A Cannabis medicinal tem sido uma aliada valiosa no cuidado de pessoas vivendo com HIV/AIDS, especialmente no alívio de sintomas que ainda podem afetar o bem-estar mesmo com o uso da TARV.
- Dor crônica: Um dos quadros mais relatados por pessoas vivendo com HIV é a dor neuropática, que pode surgir por inflamação ou lesões nos nervos. Estudos científicos demonstram que o uso controlado de formulações à base de THC pode ajudar a aliviar esse tipo de dor, especialmente quando os tratamentos convencionais não trazem alívio adequado.
- Náuseas: Embora os efeitos colaterais dos antirretrovirais sejam bem menores hoje em dia, alguns pacientes ainda podem sentir náuseas, especialmente no início do tratamento. A cannabis, especialmente o THC, tem ação antiemética comprovada, reduzindo esses sintomas e ajudando a manter a adesão à medicação.
- Perda de apetite e emagrecimento: O HIV pode causar, em alguns casos, perda de apetite e peso. O THC estimula o apetite e, em alguns estudos, foi associado à estabilização do peso em pacientes com AIDS, sendo uma ferramenta útil no cuidado da saúde nutricional.
O uso da Cannabis medicinal deve sempre ser individualizado, com orientação profissional e em formulações seguras, como óleos e cápsulas, que oferecem controle preciso das doses.
Há evidências de que a Cannabis possa interferir positiva ou negativamente na resposta imunológica ou na eficácia da terapia antirretroviral?
Segundo os estudos mais recentes, o uso responsável da cannabis medicinal não interfere negativamente na resposta imunológica nem na eficácia da terapia antirretroviral (TARV).

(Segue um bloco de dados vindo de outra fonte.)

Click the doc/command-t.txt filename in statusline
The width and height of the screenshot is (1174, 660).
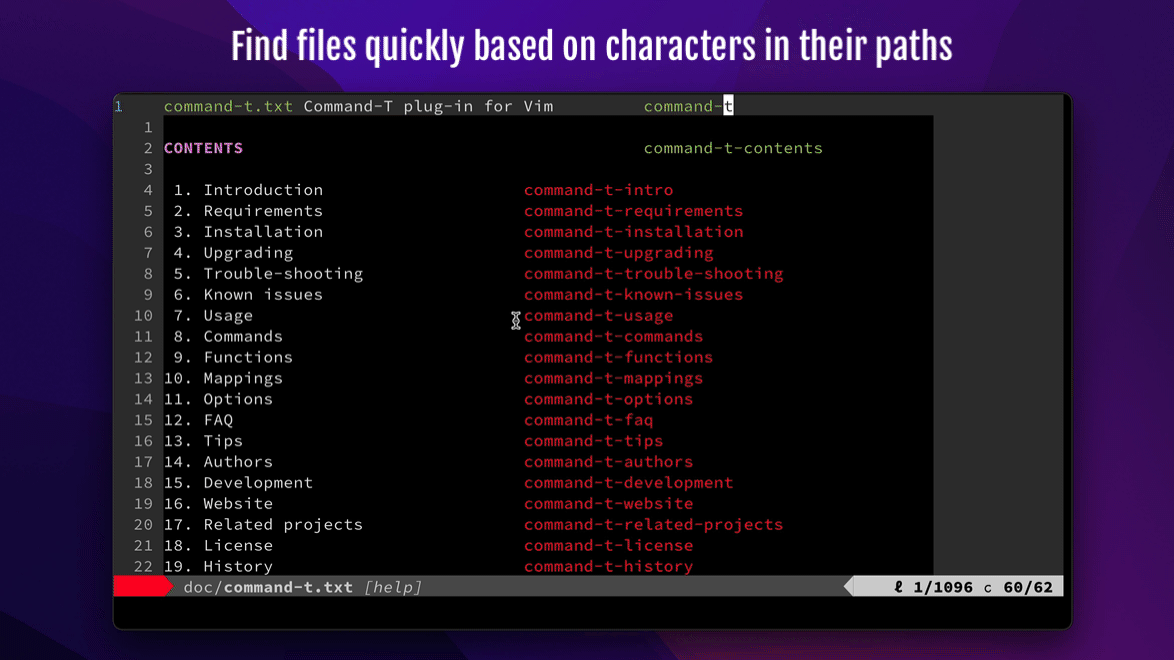click(267, 587)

- Pesquisas apontam que o uso medicinal da cannabis em pessoas com HIV não está associado à redução de células CD4 nem ao aumento da carga viral. Algumas evidências sugerem, inclusive, que pode haver redução de processos inflamatórios crônicos em usuários regulares, o que pode beneficiar a saúde como um todo.
- A cannabis também pode auxiliar indiretamente na adesão ao tratamento, pois contribui para o alívio de sintomas como dor, insônia ou náuseas, tornando a rotina com os medicamentos mais confortável.
É importante lembrar que a TARV é segura, eficaz e tem poucos efeitos colaterais atualmente. Mas todo e qualquer uso de medicamento, inclusive à base de cannabis, deve ser comunicado ao seu médico infectologista, pois podem ocorrer interações com os antirretrovirais, afetando a absorção ou o efeito dos remédios.
Como a Dra. vê o papel da Cannabis no cuidado integral da saúde mental desses pacientes, considerando os altos índices de ansiedade, depressão e insônia na população com HIV?
O diagnóstico de HIV, além do impacto físico, pode afetar profundamente a saúde mental. Sentimentos como medo, ansiedade, tristeza e insônia são muito comuns, especialmente nos primeiros meses. A boa notícia é que hoje existe um arsenal terapêutico amplo — e a cannabis medicinal pode ser parte importante desse cuidado.
- CBD para ansiedade e depressão: O canabidiol (CBD), um dos principais compostos da cannabis, tem efeito calmante e modulador do humor. Ele atua no sistema endocanabinoide e nos receptores de serotonina, ajudando a reduzir sintomas de ansiedade e depressão com segurança e sem efeitos psicoativos.
- THC e sono: O THC, quando usado com cautela e na dose correta, pode ajudar a regular o sono, promovendo noites mais tranquilas e restauradoras. Isso é especialmente útil em momentos de tensão emocional ou alterações no ciclo do sono.
- Bem-estar emocional e autonomia: O uso da Cannabis medicinal também pode representar um gesto de autocuidado e autonomia, melhorando a autoestima e fortalecendo o vínculo com o próprio corpo.
Contudo, é importante lembrar que o cuidado com a saúde mental deve ser sempre multidisciplinar. A cannabis pode ser um recurso complementar, mas não substitui a importância de fazer terapia, manter uma alimentação nutritiva e praticar atividade física regularmente. Esses são cuidados valiosos para todos nós — vivamos ou não com HIV.